Answer： The 79 is the base charge for a room when there are exactly two guests. The 10 is the extra charge for each additional guest after the first two.

Explain This is a question about understanding how numbers in a simple cost formula relate to real-life situations like hotel pricing. The solving step is:

First, let's look at the formula: C(n) = 79 + 10(n-2). C(n) means the total cost, and 'n' is the number of guests staying in the room. The problem tells us that 'n' has to be 2 or more.
Now, let's figure out what the 79 means. The easiest way is to think about the smallest number of guests, which is 2. If n=2, let's put that into the formula: C(2) = 79 + 10(2-2). This becomes C(2) = 79 + 10(0), which is just C(2) = 79. So, when there are 2 guests, the cost is $79. This means the 79 is like the base price for the room when it has two people in it.
Next, let's figure out what the 10 means. What if there's one more person? Let's say n=3 guests. Put 3 into the formula: C(3) = 79 + 10(3-2). This becomes C(3) = 79 + 10(1), which is 79 + 10 = 89.
See? When we went from 2 guests to 3 guests, the price went from $79 to $89. That's an extra $10! This shows that for every guest after the first two, the hotel charges an extra $10.

Answer

Answer： The 79 means that the basic charge for a room with 2 guests is $79. The 10 means that for every extra guest beyond the first two, there's an additional charge of $10.

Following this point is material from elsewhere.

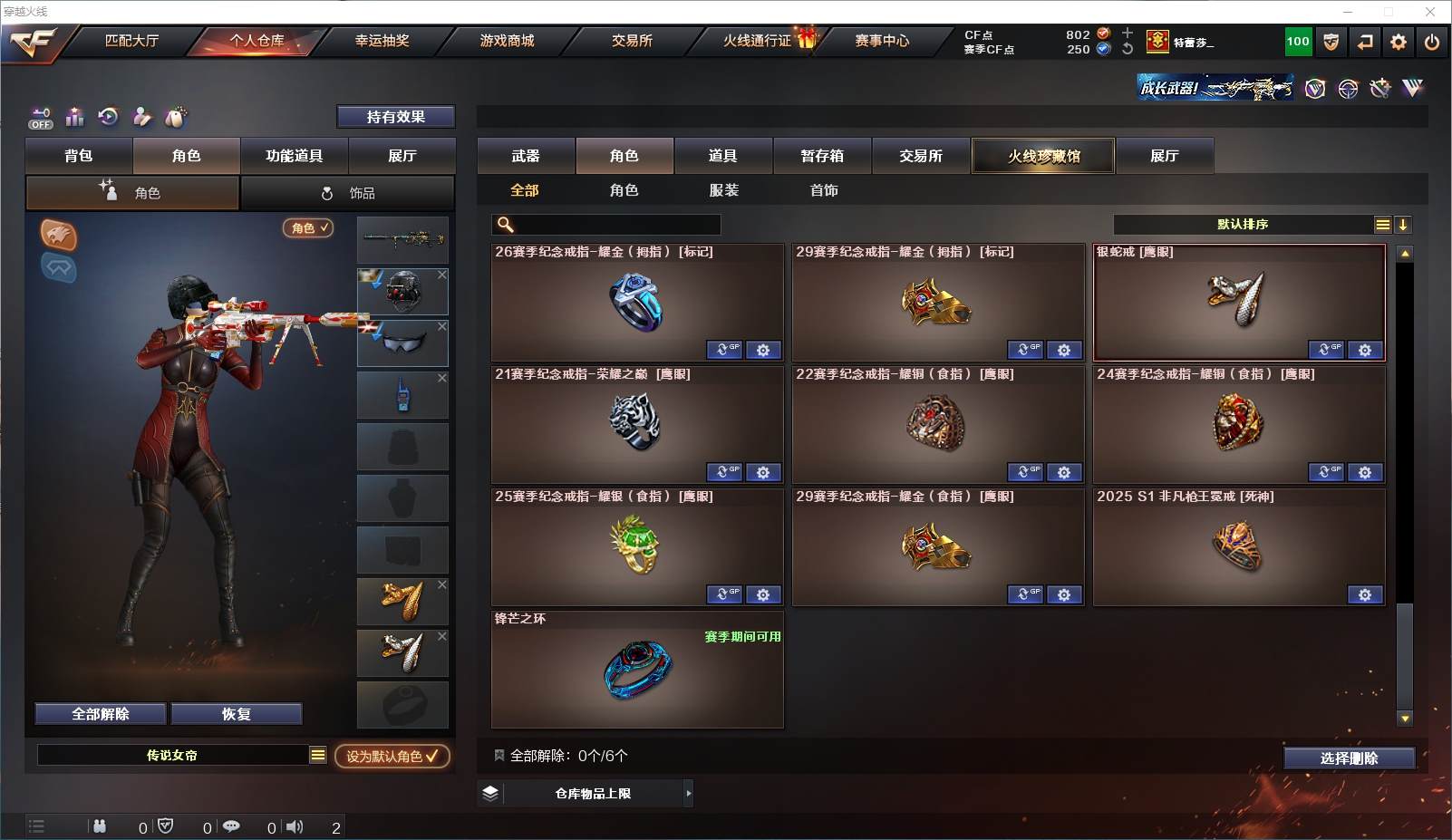Click the search magnifier icon
This screenshot has height=840, width=1452.
506,225
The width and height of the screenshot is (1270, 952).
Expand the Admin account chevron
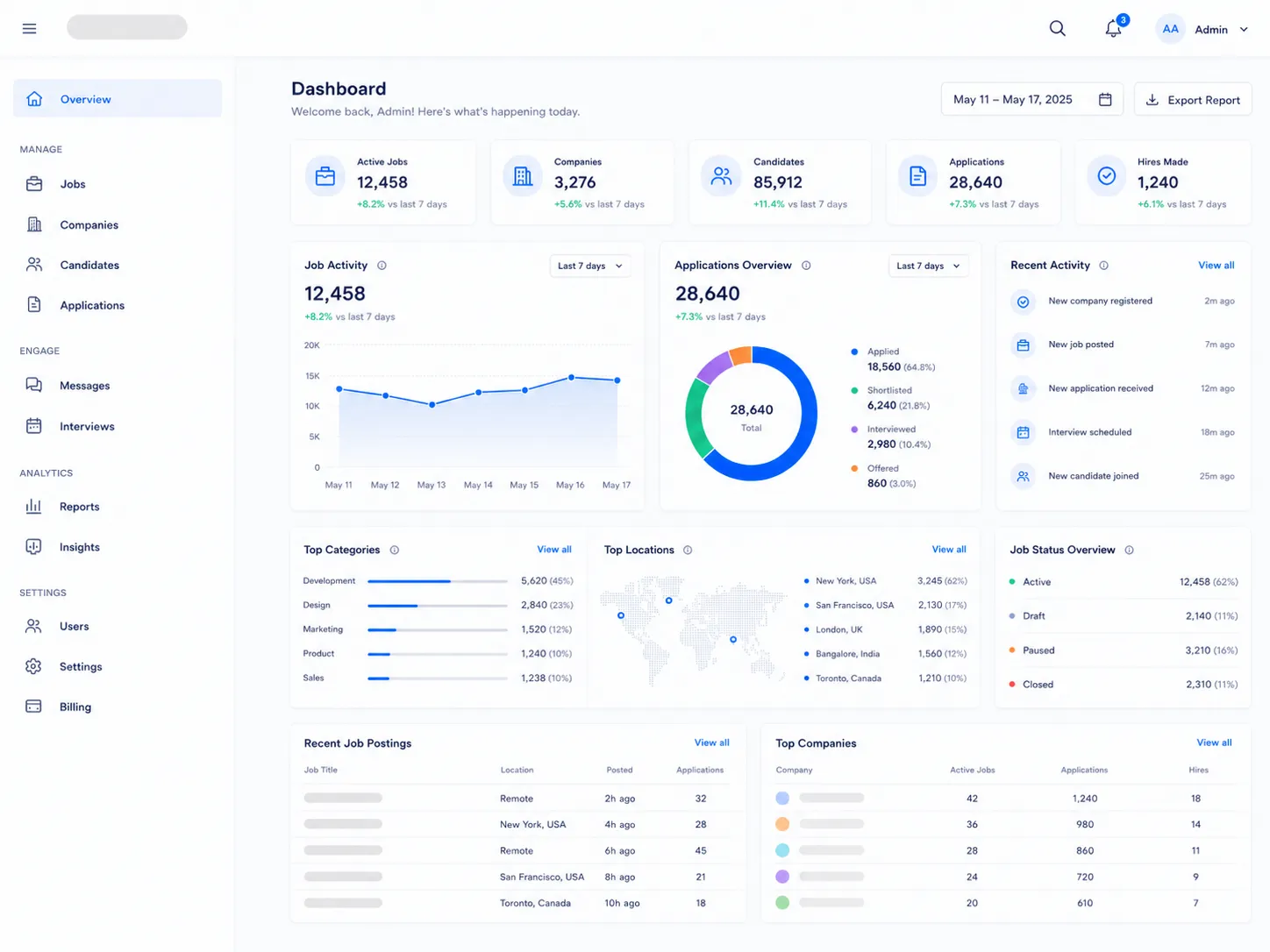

Explain This is a question about understanding what numbers in a rule or formula mean in a real-life situation. It's about how the cost changes based on the number of guests.. The solving step is:

First, I looked at the formula: C(n) = 79 + 10(n-2). C(n) is the total cost, and n is the number of guests.
The problem says that n must be 2 or more (n ≥ 2). So, I thought about the smallest number of guests, which is 2.
If there are 2 guests (n=2), I put 2 into the formula: C(2) = 79 + 10(2-2).
That becomes C(2) = 79 + 10(0), which is C(2) = 79 + 0 = 79. So, the cost for 2 guests is $79. This tells me that 79 is the base price for 2 people.
Next, I thought about what happens when you have more than 2 guests. What if there are 3 guests (n=3)?
C(3) = 79 + 10(3-2). This becomes C(3) = 79 + 10(1), which is C(3) = 79 + 10 = 89.
Comparing the cost for 2 guests ($79) and 3 guests ($89), I saw that adding one more guest (going from 2 to 3) made the price go up by $10.
This means the "10" is the extra charge for each person after the first two. The part "(n-2)" counts how many guests are extra beyond the two that are included in the $79 base price.

Answer

Answer： The 79 represents the base charge for two guests staying in the room. The 10 represents the charge for each additional guest beyond the first two.

Explain This is a question about understanding what numbers in a math formula mean in a real-world situation . The solving step is: Let's look at the formula the Happy Place Hotel uses: C(n) = 79 + 10(n-2).

First, let's figure out what the "79" means. The problem says there are 'n' guests, and 'n' has to be at least 2. Imagine there are exactly 2 guests (that's the smallest number allowed). Let's put n=2 into the formula: C(2) = 79 + 10 * (2 - 2) C(2) = 79 + 10 * (0) C(2) = 79 + 0 C(2) = 79 So, if there are 2 guests, the total charge is $79. This tells us that $79 is the basic charge for a room with two people.

Next, let's figure out what the "10" means. The "10" is multiplied by (n-2). What does (n-2) mean? Well, 'n' is the total number of guests. Since the $79 already covers the first 2 guests, (n-2) must be the number of guests after those first two. These are the "extra" guests! Let's try with 3 guests (n=3): C(3) = 79 + 10 * (3 - 2) C(3) = 79 + 10 * (1) C(3) = 79 + 10 C(3) = 89 See? When we go from 2 guests ($79) to 3 guests ($89), the price goes up by $10. That's for the one extra guest.

If we try with 4 guests (n=4): C(4) = 79 + 10 * (4 - 2) C(4) = 79 + 10 * (2) C(4) = 79 + 20 C(4) = 99 Here, the price increased by $20 from the base $79, which is $10 for each of the two extra guests (4-2=2).

So, the 79 is the starting cost for two people, and the 10 is the extra cost for every person more than those first two.